The problem tells us that the plane has to pass through a specific point $(a, b, c)$. Since this point is on the plane, we can plug its coordinates into our plane equation:
$$\frac{a}{X} + \frac{b}{Y} + \frac{c}{Z} = 1$$
This is our special condition!

Here comes the fun part: We have three positive numbers: $\frac{a}{X}$, $\frac{b}{Y}$, and $\frac{c}{Z}$. We know their sum is 1. We want to make the product $XYZ$ as small as possible, which means we want to make the product $(\frac{a}{X})(\frac{b}{Y})(\frac{c}{Z}) = \frac{abc}{XYZ}$ as *large* as possible.

There's a cool math tool called the Arithmetic Mean-Geometric Mean (AM-GM) inequality. It says that for any positive numbers, the average (arithmetic mean) is always greater than or equal to their geometric mean.

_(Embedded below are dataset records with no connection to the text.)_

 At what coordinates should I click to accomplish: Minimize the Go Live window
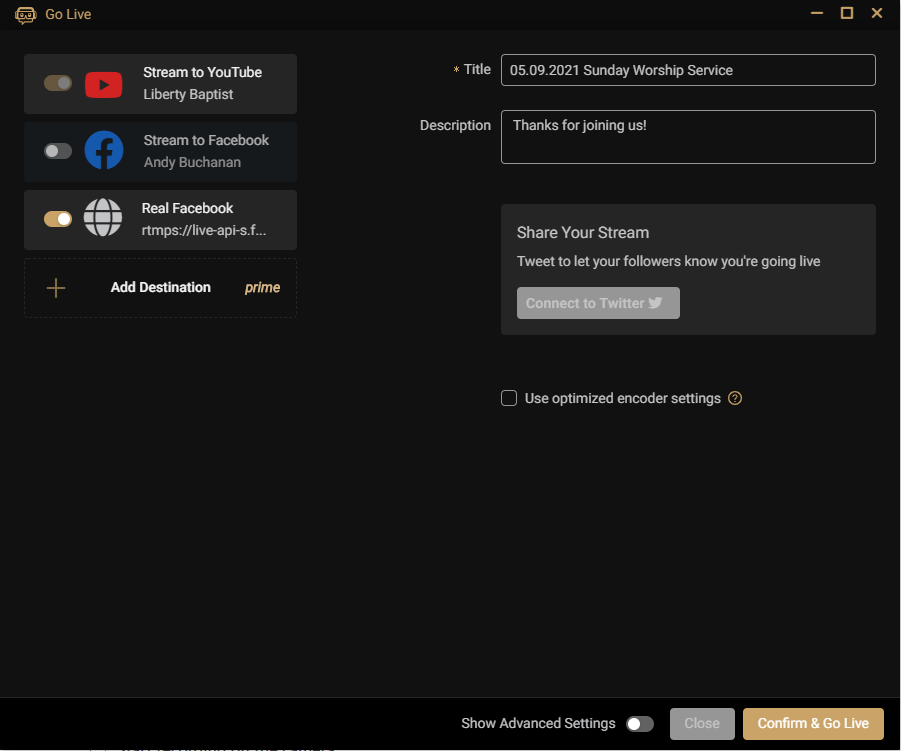coord(817,13)
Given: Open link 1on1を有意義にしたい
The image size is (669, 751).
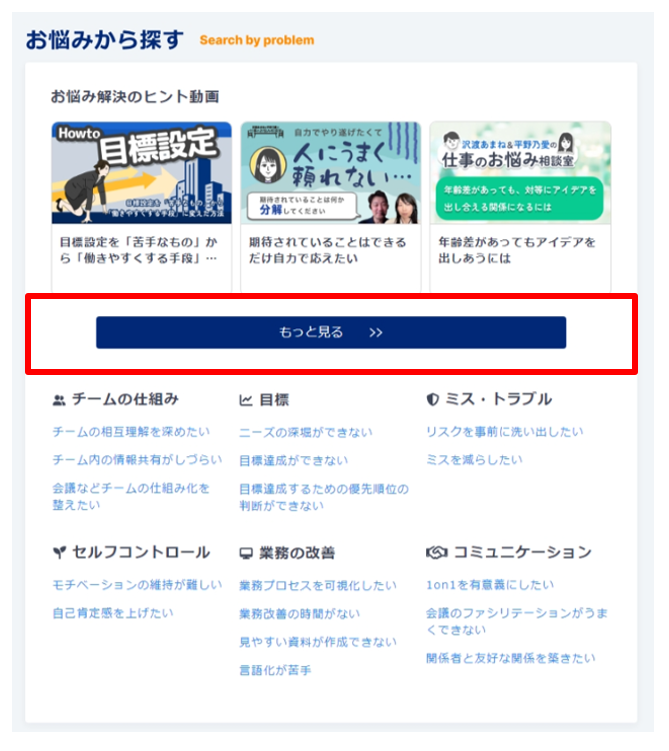Looking at the screenshot, I should 490,585.
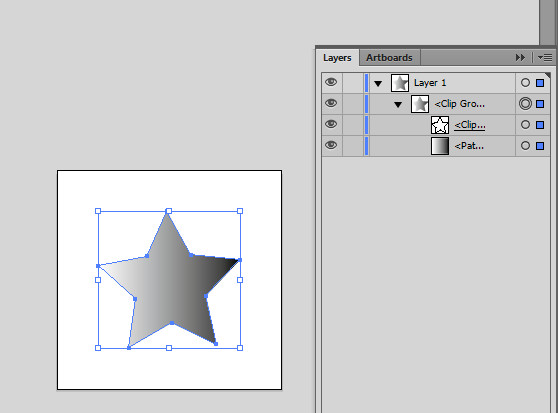Collapse Layer 1 with its disclosure triangle

pyautogui.click(x=378, y=84)
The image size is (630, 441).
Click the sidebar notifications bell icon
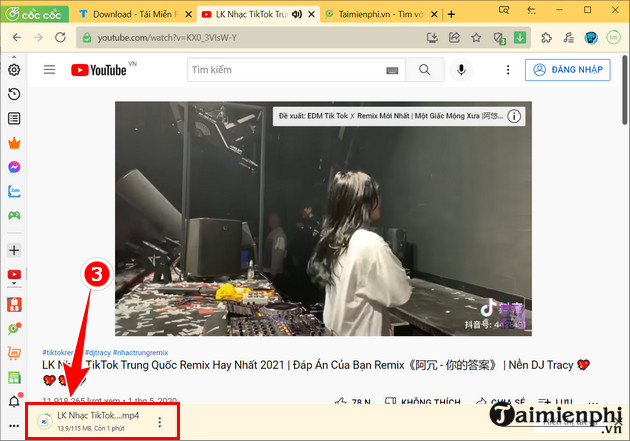pos(14,401)
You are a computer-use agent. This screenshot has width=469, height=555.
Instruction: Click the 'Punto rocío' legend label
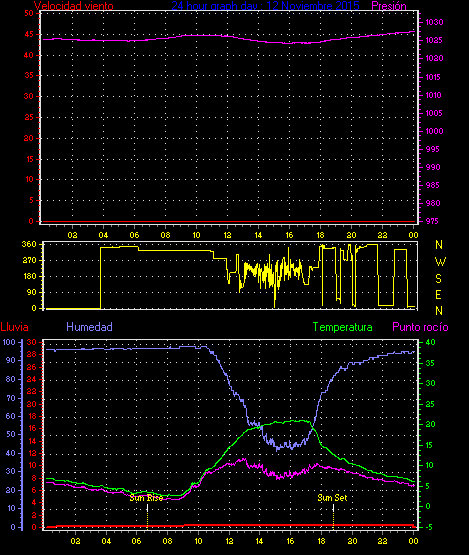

For three numbers, it's:
$$\frac{P+Q+R}{3} \ge \sqrt[3]{PQR}$$
And the equality (where it's exactly equal) happens when $P=Q=R$.

Let's use this for our numbers: $P = \frac{a}{X}$, $Q = \frac{b}{Y}$, and $R = \frac{c}{Z}$.
We know $P+Q+R = \frac{a}{X} + \frac{b}{Y} + \frac{c}{Z} = 1$.
So, plugging this into the AM-GM inequality:
$$\frac{1}{3} \ge \sqrt[3]{\left(\frac{a}{X}\right)\left(\frac{b}{Y}\right)\left(\frac{c}{Z}\right)}$$
To get rid of the cube root, we can cube both sides:
$$\left(\frac{1}{3}\right)^3 \ge \frac{abc}{XYZ}$$
$$\frac{1}{27} \ge \frac{abc}{XYZ}$$
To get $XYZ$ by itself, we can flip both sides (and remember to flip the inequality sign!):
$$27 \le \frac{XYZ}{abc}$$
Now, multiply by $abc$:
$$27abc \le XYZ$$
This means that $XYZ$ is always greater than or equal to $27abc$. The smallest $XYZ$ can be is $27abc$.

Remember our volume formula $V = \frac{1}{6} XYZ$?
The minimum volume happens when $XYZ$ is at its smallest:
$$V_{min} = \frac{1}{6} (27abc) = \frac{9}{2} abc$$

This minimum volume happens when the equality in the AM-GM inequality holds, which means our three numbers must be equal:
$\frac{a}{X} = \frac{b}{Y} = \frac{c}{Z}$
And since their sum is 1, each of them must be $\frac{1}{3}$:
$\frac{a}{X} = \frac{1}{3} \implies X = 3a$
$\frac{b}{Y} = \frac{1}{3} \implies Y = 3b$
$\frac{c}{Z} = \frac{1}{3} \implies Z = 3c$

So, the equation of the plane that gives the minimum volume is:
$$\frac{x}{3a} + \frac{y}{3b} + \frac{z}{3c} = 1$$
We can multiply the whole equation by 3 to make it look a bit cleaner:
$$\frac{x}{a} + \frac{y}{b} + \frac{z}{c} = 3$$

And that's how you find the plane and the minimum volume! It's all about finding the right tools, like the AM-GM inequality, to help you solve the puzzle.